When it comes to Governor Cuomo and the MTA, no news is bad news, and the governor’s 2013 budget contains nothing new for the transit agency’s operating budget. With debt, pension, and health care costs on the rise, the MTA continues to slowly drown in red ink, relying on straphangers to keep it afloat.
Although the governor takes credit for a $358 million increase in MTA revenue in his budget, this is due largely to improved receipts from the dedicated real estate, payroll, and petroleum taxes that help fund the agency. Even the increased tax revenue can’t keep up with the MTA’s rising fixed costs.
The governor’s budget shows that MTA revenues are expected to increase 2.6 percent in 2013, but operating expenses — driven by rising pension and health care costs — and debt service requirements will surge 7.5 percent and 8.4 percent, respectively. (Not all areas of the transit budget are growing: The MTA says that cost-cutting initiatives begun in 2010 will result in $870 million worth of savings in discretionary spending in 2013.) This is entirely expected, but the result cannot be ignored: The MTA’s 2012 operating surplus of $255 million has transformed into a 2013 deficit of $424 million in the governor’s budget.
Without a plan from Albany, the MTA has few options to close the gap — it’s relying on straphangers to make up the difference. The toll and fare hikes approved in December will help close the agency’s projected 2013 deficit.

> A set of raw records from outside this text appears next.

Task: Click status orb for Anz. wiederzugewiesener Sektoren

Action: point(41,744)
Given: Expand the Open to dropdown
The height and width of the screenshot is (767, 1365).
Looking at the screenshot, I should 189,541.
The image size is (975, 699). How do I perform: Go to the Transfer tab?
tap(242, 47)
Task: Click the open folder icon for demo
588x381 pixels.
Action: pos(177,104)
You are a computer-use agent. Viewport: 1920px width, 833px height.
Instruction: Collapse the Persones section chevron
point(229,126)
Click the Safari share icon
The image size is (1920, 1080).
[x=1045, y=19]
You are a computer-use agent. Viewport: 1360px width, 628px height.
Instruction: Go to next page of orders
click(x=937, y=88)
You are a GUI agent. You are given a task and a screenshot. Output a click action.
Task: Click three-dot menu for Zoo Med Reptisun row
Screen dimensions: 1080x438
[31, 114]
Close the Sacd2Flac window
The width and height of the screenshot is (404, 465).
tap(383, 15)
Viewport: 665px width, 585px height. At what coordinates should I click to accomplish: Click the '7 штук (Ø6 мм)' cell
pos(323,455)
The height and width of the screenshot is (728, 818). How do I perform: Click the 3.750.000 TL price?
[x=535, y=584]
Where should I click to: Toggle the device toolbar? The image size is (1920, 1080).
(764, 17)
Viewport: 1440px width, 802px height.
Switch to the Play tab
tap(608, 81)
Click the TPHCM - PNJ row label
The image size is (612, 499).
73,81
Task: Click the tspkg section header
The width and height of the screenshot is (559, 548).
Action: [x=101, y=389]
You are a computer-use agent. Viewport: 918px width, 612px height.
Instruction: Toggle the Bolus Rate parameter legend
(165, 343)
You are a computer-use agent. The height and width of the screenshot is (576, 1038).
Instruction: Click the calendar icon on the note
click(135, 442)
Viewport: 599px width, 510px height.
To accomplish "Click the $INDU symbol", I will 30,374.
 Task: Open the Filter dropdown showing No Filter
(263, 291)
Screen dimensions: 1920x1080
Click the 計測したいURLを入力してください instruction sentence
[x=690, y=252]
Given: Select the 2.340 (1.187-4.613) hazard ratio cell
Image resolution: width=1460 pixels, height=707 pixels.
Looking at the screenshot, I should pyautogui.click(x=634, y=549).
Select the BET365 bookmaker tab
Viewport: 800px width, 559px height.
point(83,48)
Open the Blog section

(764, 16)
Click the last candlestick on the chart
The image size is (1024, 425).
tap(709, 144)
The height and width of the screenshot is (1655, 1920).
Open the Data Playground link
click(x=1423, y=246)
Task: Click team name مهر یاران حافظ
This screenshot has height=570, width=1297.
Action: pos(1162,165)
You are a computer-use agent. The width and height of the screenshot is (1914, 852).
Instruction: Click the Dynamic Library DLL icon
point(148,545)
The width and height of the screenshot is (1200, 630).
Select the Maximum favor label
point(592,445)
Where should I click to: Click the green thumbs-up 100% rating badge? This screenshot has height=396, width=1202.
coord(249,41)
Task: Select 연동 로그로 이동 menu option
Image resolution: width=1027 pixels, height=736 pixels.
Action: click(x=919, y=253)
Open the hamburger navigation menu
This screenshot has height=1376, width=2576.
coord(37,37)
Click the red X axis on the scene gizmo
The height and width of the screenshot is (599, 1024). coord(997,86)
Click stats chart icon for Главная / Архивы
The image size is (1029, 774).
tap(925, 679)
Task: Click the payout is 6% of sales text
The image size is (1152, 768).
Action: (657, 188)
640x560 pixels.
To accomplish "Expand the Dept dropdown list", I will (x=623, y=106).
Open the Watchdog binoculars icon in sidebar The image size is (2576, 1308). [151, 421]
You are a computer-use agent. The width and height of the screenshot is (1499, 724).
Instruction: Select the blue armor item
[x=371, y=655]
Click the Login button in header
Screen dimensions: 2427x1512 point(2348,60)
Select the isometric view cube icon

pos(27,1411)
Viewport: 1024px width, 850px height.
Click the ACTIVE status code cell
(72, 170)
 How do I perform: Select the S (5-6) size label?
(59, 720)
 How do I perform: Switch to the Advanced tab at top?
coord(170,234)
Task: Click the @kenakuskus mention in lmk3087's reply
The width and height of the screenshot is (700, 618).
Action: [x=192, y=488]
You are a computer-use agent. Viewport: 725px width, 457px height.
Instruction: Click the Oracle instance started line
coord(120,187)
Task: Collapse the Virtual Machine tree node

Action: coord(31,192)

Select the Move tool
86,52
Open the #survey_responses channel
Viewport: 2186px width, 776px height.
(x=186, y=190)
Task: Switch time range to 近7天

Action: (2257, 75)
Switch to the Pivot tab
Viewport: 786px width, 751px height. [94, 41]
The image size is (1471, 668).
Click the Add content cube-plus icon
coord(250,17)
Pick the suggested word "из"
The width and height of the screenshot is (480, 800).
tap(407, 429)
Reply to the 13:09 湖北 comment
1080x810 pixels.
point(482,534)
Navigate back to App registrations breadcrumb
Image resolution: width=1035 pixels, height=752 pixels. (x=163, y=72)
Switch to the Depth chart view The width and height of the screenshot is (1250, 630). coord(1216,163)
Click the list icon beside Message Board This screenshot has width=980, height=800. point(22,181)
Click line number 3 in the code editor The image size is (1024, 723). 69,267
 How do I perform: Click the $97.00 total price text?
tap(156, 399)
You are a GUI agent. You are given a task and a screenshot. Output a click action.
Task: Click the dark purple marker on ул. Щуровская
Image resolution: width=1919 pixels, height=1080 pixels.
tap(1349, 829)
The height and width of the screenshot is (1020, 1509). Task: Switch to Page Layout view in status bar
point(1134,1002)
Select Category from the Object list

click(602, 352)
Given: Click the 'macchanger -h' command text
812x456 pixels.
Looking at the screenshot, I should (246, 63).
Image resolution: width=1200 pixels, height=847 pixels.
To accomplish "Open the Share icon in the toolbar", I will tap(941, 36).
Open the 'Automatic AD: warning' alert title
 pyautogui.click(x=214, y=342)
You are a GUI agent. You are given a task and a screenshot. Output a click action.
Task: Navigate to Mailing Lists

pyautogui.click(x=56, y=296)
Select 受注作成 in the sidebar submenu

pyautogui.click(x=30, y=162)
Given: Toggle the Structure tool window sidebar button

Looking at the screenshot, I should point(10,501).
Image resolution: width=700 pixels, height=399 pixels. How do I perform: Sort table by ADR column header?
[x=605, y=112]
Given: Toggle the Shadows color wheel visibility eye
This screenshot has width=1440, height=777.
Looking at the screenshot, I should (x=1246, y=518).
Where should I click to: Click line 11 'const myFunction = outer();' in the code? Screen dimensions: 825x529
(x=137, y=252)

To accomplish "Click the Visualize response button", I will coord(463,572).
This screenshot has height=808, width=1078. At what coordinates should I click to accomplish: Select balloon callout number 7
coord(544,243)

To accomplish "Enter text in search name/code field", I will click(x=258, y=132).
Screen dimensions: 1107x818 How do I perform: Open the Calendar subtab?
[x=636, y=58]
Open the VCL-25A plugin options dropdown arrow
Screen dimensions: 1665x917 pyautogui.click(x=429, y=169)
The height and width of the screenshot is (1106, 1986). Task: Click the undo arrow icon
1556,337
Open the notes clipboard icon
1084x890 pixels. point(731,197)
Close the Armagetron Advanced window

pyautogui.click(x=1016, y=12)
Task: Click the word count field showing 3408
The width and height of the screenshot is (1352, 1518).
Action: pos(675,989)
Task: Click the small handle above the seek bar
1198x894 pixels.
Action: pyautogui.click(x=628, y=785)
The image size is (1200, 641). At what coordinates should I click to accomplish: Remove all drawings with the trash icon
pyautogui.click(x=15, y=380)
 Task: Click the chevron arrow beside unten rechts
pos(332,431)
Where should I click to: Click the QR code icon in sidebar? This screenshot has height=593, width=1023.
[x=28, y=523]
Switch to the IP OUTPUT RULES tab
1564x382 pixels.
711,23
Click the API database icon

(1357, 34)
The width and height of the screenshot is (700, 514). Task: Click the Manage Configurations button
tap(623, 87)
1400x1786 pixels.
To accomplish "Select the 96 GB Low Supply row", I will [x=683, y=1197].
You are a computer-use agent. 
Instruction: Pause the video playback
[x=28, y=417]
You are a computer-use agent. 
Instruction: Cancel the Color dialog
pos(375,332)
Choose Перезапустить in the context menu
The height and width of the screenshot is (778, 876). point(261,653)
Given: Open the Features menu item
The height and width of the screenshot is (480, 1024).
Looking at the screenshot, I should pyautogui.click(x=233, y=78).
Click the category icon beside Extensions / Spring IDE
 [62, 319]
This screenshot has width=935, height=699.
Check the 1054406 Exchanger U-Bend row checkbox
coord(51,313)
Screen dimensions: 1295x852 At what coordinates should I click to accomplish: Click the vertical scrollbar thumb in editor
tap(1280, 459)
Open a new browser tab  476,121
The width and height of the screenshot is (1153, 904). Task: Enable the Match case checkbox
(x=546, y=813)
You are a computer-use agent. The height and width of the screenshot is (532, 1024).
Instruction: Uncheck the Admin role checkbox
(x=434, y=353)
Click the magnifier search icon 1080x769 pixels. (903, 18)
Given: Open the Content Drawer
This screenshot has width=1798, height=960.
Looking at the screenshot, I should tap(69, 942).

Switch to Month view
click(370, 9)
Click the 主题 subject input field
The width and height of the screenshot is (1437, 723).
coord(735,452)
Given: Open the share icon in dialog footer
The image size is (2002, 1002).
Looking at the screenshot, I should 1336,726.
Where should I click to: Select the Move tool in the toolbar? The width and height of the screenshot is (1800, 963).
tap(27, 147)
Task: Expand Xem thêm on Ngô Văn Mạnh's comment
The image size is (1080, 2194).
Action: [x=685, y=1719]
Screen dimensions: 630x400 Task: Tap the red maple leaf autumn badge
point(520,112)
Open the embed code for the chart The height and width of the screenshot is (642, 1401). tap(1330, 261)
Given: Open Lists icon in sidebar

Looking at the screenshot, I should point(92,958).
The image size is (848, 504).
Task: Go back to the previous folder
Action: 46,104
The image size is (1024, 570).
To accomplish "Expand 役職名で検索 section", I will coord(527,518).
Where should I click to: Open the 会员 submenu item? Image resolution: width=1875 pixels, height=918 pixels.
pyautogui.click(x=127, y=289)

In a sliver of good news, Cuomo is keeping his promise to make up for the revenue lost when he teamed up with suburban state legislators to slash the Payroll Mobility Tax in 2011. The budget includes $307 million from the state’s general fund for this purpose, although this is $3 million short of the MTA’s estimate of what would be needed to cover the gap.
Overall, the governor’s budget for MTA operations does nothing new for transit riders. As debt, pension, and health care costs continue to grow, the burden is falling square on straphangers.